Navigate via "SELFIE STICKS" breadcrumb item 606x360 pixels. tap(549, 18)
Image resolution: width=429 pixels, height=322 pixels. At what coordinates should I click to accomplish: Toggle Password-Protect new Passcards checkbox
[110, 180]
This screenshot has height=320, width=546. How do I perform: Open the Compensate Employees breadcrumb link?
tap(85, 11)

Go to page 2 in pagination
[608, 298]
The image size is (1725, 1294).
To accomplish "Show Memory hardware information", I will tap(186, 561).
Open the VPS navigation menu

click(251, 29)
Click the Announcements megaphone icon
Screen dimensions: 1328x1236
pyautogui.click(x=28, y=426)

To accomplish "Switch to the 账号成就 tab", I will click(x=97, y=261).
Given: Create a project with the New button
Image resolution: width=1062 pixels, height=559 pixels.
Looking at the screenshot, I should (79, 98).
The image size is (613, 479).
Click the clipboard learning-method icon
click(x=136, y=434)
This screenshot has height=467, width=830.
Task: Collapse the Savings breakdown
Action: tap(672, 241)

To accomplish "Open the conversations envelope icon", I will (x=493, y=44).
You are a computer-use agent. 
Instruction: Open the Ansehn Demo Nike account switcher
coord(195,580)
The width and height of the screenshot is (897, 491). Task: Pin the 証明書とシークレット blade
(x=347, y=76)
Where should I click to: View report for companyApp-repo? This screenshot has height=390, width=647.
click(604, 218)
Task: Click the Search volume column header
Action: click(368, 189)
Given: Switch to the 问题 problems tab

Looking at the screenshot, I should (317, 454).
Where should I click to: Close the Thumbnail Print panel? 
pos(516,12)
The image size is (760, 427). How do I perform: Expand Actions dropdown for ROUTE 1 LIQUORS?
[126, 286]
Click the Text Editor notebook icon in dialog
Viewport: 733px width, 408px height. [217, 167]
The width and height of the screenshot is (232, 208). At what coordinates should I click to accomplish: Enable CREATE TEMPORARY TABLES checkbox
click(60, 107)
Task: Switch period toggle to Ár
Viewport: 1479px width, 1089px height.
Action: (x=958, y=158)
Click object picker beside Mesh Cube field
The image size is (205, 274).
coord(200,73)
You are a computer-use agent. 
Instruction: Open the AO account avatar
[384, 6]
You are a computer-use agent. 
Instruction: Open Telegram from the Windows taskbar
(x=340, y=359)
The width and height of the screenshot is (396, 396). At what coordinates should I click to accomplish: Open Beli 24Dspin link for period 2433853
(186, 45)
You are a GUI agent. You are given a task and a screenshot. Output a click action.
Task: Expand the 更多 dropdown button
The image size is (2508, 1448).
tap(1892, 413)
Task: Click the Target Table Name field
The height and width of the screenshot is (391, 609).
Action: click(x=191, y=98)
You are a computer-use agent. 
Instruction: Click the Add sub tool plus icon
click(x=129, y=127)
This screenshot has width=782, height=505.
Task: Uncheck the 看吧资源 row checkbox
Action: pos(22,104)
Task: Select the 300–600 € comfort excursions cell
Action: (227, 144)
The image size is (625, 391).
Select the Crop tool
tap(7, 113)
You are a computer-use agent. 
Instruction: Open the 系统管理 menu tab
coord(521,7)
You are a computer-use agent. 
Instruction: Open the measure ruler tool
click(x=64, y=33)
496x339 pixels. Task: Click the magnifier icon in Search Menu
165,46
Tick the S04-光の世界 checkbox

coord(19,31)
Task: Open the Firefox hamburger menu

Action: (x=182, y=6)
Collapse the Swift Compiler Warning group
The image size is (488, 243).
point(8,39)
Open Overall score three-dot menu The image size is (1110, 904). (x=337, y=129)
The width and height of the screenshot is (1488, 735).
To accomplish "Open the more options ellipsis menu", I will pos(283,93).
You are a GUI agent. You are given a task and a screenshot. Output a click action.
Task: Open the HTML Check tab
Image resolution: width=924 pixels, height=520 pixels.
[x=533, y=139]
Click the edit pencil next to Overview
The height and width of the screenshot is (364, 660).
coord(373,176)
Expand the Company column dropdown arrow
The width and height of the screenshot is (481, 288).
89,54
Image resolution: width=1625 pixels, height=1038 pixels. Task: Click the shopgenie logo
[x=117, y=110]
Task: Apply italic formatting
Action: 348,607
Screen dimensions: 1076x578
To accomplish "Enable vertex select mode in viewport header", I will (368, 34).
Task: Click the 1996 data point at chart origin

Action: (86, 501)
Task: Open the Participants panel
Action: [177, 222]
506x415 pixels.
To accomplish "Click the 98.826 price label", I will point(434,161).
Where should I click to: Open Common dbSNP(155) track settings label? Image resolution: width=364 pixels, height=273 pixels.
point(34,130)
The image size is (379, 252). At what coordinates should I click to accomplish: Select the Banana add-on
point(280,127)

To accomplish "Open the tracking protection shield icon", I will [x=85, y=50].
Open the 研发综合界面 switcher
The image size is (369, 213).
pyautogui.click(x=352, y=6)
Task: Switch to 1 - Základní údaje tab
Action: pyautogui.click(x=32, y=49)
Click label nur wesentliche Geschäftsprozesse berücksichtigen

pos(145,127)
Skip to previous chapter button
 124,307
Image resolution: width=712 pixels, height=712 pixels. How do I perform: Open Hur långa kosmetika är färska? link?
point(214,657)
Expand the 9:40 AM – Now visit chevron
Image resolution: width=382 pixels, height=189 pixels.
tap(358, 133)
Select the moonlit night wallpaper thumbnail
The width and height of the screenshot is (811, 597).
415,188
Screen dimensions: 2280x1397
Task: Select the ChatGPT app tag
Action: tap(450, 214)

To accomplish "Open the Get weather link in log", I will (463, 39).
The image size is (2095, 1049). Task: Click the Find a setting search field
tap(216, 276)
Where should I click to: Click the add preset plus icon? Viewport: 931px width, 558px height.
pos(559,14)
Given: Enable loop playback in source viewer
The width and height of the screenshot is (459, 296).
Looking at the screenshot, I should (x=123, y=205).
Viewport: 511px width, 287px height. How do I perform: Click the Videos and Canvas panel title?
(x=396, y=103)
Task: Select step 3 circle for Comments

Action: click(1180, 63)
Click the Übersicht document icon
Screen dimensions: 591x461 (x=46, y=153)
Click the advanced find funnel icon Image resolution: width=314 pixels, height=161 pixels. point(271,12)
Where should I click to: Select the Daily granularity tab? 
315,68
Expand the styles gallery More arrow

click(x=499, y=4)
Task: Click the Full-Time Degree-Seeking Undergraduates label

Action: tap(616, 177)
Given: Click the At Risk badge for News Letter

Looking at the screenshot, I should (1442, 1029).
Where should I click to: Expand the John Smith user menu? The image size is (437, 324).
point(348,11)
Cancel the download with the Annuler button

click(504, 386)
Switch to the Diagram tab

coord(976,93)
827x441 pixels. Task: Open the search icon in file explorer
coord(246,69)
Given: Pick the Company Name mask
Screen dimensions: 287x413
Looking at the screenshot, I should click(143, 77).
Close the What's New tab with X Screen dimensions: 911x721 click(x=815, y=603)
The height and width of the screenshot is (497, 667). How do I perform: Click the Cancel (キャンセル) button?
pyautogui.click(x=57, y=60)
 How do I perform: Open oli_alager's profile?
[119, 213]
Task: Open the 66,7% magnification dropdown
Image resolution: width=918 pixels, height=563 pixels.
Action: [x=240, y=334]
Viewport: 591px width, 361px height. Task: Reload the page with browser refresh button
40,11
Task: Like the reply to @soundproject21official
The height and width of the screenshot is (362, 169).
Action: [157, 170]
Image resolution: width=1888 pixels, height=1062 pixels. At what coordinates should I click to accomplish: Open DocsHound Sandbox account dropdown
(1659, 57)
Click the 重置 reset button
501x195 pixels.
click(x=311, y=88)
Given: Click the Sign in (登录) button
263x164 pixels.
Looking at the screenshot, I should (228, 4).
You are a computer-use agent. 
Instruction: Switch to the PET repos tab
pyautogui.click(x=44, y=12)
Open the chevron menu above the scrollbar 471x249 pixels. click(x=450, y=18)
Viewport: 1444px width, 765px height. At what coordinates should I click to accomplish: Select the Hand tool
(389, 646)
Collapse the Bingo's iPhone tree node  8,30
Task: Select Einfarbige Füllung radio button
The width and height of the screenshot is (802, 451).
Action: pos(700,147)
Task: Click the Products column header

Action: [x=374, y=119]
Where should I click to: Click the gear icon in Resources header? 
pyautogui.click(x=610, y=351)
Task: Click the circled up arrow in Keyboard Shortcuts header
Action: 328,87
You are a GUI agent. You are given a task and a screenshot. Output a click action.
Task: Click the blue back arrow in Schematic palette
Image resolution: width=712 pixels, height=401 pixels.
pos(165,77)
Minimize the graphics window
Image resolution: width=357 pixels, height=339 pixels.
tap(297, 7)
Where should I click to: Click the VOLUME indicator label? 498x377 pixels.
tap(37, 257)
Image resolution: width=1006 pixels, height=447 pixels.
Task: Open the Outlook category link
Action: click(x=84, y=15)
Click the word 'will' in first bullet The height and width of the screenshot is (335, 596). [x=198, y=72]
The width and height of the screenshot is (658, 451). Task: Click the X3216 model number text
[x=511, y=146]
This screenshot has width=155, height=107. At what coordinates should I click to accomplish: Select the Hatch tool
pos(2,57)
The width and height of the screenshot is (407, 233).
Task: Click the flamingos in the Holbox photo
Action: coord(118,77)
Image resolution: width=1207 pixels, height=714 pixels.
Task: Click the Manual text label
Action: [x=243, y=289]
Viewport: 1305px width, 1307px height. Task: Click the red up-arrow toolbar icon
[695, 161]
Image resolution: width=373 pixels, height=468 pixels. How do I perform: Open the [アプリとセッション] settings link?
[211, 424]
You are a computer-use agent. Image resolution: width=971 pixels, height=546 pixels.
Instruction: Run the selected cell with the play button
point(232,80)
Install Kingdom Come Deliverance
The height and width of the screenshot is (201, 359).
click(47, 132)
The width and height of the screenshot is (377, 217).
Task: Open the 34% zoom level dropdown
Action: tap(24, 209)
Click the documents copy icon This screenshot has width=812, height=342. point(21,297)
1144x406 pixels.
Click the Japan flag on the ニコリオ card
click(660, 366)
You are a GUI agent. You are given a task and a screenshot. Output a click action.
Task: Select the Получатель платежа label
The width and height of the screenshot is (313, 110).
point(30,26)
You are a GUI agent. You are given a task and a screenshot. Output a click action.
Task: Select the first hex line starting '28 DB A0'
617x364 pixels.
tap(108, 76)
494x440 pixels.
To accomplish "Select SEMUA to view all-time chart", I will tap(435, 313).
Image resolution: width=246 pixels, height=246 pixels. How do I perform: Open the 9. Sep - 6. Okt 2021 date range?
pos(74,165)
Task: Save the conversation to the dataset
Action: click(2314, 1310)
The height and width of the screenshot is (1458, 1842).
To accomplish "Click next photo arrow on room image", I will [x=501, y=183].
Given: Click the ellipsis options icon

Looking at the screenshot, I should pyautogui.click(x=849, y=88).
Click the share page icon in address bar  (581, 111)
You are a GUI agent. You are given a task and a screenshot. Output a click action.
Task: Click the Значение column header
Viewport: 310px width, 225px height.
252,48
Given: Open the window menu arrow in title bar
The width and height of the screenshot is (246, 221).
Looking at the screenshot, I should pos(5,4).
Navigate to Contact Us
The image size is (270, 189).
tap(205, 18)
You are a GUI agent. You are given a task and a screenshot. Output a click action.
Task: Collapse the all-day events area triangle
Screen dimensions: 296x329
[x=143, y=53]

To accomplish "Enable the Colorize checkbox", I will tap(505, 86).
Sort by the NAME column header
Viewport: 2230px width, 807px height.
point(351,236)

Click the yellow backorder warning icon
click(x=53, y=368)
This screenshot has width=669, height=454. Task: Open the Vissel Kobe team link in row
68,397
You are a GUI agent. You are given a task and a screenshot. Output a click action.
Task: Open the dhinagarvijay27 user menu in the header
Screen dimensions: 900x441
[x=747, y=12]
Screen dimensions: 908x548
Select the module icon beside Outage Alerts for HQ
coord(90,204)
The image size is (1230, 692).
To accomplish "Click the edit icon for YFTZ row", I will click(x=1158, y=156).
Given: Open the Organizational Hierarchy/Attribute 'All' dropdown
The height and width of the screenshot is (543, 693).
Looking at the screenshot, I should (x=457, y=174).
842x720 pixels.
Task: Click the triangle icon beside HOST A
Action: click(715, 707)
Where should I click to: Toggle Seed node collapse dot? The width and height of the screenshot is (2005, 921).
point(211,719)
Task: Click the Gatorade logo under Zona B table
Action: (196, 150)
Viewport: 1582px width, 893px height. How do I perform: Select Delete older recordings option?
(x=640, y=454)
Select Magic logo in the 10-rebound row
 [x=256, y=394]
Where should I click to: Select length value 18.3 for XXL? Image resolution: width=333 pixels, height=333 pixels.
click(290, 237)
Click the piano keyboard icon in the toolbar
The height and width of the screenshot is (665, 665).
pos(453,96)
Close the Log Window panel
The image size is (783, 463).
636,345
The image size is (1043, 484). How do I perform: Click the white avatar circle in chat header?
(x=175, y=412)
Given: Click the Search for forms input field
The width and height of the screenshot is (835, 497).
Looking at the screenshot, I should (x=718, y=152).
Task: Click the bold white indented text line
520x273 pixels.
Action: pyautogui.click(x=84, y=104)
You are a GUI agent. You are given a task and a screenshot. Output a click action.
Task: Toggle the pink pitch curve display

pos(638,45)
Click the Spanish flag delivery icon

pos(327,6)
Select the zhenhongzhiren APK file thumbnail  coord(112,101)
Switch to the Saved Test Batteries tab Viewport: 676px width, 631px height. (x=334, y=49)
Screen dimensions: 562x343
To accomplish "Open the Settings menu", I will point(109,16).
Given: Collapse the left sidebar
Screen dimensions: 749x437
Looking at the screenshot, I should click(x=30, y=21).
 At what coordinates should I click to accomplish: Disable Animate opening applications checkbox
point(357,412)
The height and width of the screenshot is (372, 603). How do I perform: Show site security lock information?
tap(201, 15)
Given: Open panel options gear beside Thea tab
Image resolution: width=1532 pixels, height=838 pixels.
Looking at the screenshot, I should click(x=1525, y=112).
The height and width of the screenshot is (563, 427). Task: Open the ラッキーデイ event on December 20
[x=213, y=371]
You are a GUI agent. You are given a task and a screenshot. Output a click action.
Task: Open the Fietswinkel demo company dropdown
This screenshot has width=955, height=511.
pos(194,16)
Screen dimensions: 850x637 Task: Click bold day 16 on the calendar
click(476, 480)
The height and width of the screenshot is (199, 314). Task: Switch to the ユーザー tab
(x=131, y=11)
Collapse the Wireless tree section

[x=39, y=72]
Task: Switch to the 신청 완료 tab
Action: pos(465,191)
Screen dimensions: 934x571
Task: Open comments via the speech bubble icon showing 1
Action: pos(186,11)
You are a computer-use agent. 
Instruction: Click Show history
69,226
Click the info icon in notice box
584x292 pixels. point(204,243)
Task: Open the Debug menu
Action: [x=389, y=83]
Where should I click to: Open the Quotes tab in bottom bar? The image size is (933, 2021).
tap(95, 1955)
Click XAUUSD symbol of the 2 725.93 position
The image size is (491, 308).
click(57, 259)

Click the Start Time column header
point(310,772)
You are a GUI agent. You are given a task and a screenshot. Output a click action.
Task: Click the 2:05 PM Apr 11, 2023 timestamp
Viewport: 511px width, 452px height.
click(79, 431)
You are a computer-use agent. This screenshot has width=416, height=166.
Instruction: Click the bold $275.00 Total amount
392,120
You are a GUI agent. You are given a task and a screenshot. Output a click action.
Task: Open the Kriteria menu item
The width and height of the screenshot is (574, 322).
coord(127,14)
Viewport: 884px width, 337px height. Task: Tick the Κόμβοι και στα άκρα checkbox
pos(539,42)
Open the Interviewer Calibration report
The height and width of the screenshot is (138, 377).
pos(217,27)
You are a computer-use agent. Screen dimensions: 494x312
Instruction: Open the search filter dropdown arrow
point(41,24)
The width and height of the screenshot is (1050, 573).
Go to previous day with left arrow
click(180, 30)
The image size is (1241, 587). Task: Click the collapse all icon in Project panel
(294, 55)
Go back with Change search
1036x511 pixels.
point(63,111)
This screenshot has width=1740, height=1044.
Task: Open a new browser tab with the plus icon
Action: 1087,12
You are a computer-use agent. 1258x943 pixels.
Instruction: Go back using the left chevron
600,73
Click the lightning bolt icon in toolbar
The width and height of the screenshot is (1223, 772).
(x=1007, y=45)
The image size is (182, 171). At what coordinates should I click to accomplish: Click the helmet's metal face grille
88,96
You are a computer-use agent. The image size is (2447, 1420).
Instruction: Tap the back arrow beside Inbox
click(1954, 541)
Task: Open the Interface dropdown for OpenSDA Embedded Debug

## Required work
Reproduce the listing from the line that has "Click the word" through the line that has "[x=511, y=146]", requests included. Scale every coordinate in the answers by 2.2 and round to whole numbers, with halves going up.

## Problem solution
Click the word 'will' in first bullet The height and width of the screenshot is (335, 596). [x=436, y=158]
The width and height of the screenshot is (658, 451). Task: Click the X3216 model number text
[x=1124, y=321]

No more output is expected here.